Question

Find the slope of the line determined by each equation.$$x=y$$

Answer

**step1** Understanding the equation

The equation $$x=y$$ means that for any point on the line, the value of the x-coordinate is exactly the same as the value of the y-coordinate. This means that if we take a step to the right (changing x), we take the same size step up or down (changing y).

**step2** Identifying points on the line

To understand the line, we can find some specific points that satisfy this equation:
- If we choose x to be 0, then y must also be 0. So, (0,0) is a point on the line.
- If we choose x to be 1, then y must also be 1. So, (1,1) is another point on the line.
- If we choose x to be 2, then y must also be 2. So, (2,2) is another point on the line.

**step3** Calculating the change between points

Let's pick two points from the line, for example, (0,0) and (1,1).
- To move from the x-coordinate of the first point (0) to the x-coordinate of the second point (1), we move 1 unit to the right. This is our "run".
- To move from the y-coordinate of the first point (0) to the y-coordinate of the second point (1), we move 1 unit up. This is our "rise".

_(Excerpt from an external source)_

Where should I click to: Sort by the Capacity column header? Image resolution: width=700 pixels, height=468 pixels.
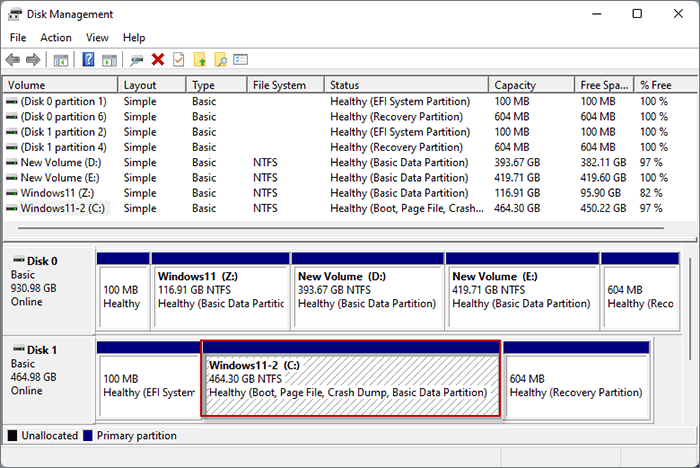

**step4** Determining the slope

The slope of a line describes its steepness and direction. It is calculated as the "rise" (vertical change) divided by the "run" (horizontal change).
In our case, the "rise" is 1 and the "run" is 1.
So, the slope is calculated as:
$$\text{Slope} = \frac{\text{Rise}}{\text{Run}} = \frac{1}{1}$$
$$1 \div 1 = 1$$
Therefore, the slope of the line determined by the equation $$x=y$$ is 1.